İnsanlık ortak paydasında, her insanın iknâ edilmeye ihtiyâcı vardır. Egoizmin bu altın çağında, maddî silahlardan ziyâde, iknâ ve kabul iksîrinin insanlar üzerindeki tesîrinin farkına varmak, doğru yolda ilerleme anlamına gelmektedir. Bunun usûlü ve yöntemi de kaba kuvvetle değil, aklın, inancın ve bilimin ışığında yürümekle olacağı âşikârdır.
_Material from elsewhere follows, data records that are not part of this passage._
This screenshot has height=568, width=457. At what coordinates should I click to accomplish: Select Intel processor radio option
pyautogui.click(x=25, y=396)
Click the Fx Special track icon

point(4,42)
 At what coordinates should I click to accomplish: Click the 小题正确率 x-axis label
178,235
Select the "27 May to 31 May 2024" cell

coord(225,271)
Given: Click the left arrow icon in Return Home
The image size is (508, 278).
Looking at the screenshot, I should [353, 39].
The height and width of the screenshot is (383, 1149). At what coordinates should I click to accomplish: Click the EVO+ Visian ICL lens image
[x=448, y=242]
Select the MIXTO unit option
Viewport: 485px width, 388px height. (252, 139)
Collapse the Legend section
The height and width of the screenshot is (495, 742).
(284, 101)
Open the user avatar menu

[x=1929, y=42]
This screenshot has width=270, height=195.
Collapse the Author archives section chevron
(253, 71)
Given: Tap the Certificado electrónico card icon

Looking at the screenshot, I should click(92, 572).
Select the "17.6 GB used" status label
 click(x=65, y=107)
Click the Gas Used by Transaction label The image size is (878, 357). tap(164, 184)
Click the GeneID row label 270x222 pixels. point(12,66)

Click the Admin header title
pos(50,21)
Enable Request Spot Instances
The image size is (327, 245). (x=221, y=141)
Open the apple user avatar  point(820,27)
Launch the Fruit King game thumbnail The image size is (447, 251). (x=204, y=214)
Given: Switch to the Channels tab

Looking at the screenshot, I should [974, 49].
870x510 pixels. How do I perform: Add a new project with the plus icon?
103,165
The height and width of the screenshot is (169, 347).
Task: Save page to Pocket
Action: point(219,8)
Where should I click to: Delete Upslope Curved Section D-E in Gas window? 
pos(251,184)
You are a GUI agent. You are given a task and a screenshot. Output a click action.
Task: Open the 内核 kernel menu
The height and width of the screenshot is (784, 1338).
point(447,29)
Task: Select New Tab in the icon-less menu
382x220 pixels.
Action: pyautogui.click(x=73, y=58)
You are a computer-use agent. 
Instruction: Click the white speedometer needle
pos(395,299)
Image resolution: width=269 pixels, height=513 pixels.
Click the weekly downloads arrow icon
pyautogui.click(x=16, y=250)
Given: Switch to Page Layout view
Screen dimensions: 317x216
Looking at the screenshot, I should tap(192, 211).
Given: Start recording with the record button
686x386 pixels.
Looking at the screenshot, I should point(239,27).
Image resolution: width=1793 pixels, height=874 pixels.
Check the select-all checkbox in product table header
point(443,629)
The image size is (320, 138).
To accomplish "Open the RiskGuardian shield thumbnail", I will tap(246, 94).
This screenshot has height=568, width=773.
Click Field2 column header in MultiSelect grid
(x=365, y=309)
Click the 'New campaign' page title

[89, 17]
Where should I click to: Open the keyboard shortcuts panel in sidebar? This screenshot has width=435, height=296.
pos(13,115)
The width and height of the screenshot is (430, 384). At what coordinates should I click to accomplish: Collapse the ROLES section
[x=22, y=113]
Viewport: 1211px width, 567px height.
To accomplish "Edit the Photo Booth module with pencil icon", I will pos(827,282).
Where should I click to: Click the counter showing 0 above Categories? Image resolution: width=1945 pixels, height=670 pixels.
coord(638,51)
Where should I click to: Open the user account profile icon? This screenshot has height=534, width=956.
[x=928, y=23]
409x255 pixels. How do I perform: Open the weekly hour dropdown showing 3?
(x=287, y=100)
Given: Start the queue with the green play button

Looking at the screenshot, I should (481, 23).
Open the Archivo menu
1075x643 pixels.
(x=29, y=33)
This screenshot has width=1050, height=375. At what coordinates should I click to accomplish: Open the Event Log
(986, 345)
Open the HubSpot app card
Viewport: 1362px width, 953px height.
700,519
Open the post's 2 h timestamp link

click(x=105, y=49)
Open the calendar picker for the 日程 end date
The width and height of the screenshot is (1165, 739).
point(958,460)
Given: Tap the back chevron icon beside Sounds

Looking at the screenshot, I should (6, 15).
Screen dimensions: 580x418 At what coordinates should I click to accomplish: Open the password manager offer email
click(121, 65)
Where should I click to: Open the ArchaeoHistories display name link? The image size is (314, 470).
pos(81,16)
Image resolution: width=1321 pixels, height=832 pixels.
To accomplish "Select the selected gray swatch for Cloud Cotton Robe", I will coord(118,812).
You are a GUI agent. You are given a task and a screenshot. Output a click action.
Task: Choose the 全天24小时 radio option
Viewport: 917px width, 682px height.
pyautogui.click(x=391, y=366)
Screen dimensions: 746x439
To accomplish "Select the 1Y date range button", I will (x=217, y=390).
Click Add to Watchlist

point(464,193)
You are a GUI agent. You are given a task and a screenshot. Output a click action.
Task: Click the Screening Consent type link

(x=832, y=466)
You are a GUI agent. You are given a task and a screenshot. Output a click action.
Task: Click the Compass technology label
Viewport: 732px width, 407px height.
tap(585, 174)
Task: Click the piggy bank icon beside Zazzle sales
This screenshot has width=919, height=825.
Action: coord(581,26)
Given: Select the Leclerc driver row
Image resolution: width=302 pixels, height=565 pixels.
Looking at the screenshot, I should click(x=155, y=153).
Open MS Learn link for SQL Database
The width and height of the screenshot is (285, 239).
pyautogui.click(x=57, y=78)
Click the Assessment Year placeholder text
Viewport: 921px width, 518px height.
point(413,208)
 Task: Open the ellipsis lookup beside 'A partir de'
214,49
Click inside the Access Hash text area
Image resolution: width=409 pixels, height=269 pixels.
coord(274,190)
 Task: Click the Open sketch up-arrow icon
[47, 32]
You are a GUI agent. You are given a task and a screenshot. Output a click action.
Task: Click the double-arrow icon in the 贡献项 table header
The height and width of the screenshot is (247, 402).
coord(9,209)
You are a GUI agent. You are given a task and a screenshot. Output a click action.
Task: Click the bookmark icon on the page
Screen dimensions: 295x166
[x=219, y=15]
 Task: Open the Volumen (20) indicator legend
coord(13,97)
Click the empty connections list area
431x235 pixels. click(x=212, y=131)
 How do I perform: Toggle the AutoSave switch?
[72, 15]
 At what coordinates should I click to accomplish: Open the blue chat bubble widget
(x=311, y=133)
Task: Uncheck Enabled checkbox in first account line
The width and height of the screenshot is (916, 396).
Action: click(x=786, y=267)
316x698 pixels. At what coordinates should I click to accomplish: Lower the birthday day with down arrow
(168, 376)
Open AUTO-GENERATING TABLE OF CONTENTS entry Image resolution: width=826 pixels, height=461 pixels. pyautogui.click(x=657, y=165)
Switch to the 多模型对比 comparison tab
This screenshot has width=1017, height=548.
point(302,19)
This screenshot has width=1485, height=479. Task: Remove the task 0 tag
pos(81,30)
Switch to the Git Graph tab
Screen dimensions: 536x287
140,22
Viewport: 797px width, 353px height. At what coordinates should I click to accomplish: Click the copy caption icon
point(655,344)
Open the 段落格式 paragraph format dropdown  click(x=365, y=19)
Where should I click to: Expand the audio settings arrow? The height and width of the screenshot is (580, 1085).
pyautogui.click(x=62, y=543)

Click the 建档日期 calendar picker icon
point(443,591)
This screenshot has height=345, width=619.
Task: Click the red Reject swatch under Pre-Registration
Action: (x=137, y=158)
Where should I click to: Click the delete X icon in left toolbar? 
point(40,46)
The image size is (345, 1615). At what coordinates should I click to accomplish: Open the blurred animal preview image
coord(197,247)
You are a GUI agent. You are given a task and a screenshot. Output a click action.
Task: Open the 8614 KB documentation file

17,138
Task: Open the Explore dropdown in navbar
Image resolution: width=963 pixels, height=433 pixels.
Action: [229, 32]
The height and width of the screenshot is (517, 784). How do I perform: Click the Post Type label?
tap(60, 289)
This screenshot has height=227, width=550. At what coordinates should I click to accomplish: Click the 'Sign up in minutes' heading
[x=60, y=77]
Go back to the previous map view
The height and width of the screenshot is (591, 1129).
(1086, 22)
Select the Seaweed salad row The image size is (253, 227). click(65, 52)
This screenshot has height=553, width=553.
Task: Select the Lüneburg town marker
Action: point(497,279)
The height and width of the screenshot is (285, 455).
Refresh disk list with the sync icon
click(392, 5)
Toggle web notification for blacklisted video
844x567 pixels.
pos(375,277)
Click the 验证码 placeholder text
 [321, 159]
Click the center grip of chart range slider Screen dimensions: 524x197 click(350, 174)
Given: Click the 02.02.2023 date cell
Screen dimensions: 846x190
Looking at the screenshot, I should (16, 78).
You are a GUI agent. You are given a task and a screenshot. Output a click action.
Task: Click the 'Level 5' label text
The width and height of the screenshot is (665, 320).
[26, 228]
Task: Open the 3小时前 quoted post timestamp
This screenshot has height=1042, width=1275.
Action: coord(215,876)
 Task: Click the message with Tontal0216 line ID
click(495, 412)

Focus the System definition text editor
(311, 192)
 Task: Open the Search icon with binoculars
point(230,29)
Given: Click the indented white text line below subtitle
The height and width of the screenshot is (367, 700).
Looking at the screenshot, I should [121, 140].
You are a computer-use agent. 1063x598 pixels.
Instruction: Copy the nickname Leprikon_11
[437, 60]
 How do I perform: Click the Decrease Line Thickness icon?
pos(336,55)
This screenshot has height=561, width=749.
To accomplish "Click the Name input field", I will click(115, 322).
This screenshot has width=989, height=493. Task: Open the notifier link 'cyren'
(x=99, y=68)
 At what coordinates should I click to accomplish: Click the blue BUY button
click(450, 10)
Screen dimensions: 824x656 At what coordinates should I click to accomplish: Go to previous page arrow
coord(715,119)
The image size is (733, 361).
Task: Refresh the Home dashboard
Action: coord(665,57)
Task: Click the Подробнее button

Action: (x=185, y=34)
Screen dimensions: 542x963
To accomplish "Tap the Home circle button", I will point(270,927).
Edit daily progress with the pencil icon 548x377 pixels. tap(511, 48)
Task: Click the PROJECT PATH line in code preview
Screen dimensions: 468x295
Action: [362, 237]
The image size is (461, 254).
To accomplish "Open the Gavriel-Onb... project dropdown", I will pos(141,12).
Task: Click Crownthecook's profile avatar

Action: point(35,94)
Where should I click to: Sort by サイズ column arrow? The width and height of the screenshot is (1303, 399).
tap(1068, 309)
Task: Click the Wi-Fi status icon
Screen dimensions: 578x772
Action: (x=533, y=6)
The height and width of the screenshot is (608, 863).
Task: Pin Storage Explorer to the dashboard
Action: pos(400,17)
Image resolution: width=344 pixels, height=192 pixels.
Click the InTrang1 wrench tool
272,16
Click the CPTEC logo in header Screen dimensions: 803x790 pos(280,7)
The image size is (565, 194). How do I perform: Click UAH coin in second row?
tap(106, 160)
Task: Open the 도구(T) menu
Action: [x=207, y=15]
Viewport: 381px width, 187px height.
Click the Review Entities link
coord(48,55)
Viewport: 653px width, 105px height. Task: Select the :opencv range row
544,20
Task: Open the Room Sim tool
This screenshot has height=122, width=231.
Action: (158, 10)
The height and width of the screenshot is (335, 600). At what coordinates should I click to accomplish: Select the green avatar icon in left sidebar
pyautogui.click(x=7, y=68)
Toplumsal bir barış ve denge için, eleştiri kültürü ve ona âit bir zihniyetin, medenî hayat sahnesinde yerini almasına yönelik sağlam bir zemin oluşturmak elzemdir. Tenkit edilemeyen her kişinin, her hâdisenin ve her düşüncenin, tek doğru olarak kabul edilebilme olasılığının yüksek olacağı bilinmelidir. Bütün yanlışların toplamından, tek bir doğrunun çıkmayacağı meydandadır
Sağlıklı ve sıhhatli bir topluma giden yolların, barış ve sulhun egemen olduğu; monolog konuşmalardan daha çok diyalogların hâkim olduğu; her konuşanı yeterince dinlemenin, anlaşabilme adına yegâne bir şart olduğu; yapılacak her kavganın, toplum bünyesini kangrene dönüştüren bir unsur olacağı gibi anlayışların, her kesimde karşılık bulacağı sağlam bir zemin isteyeceği bilinmelidir.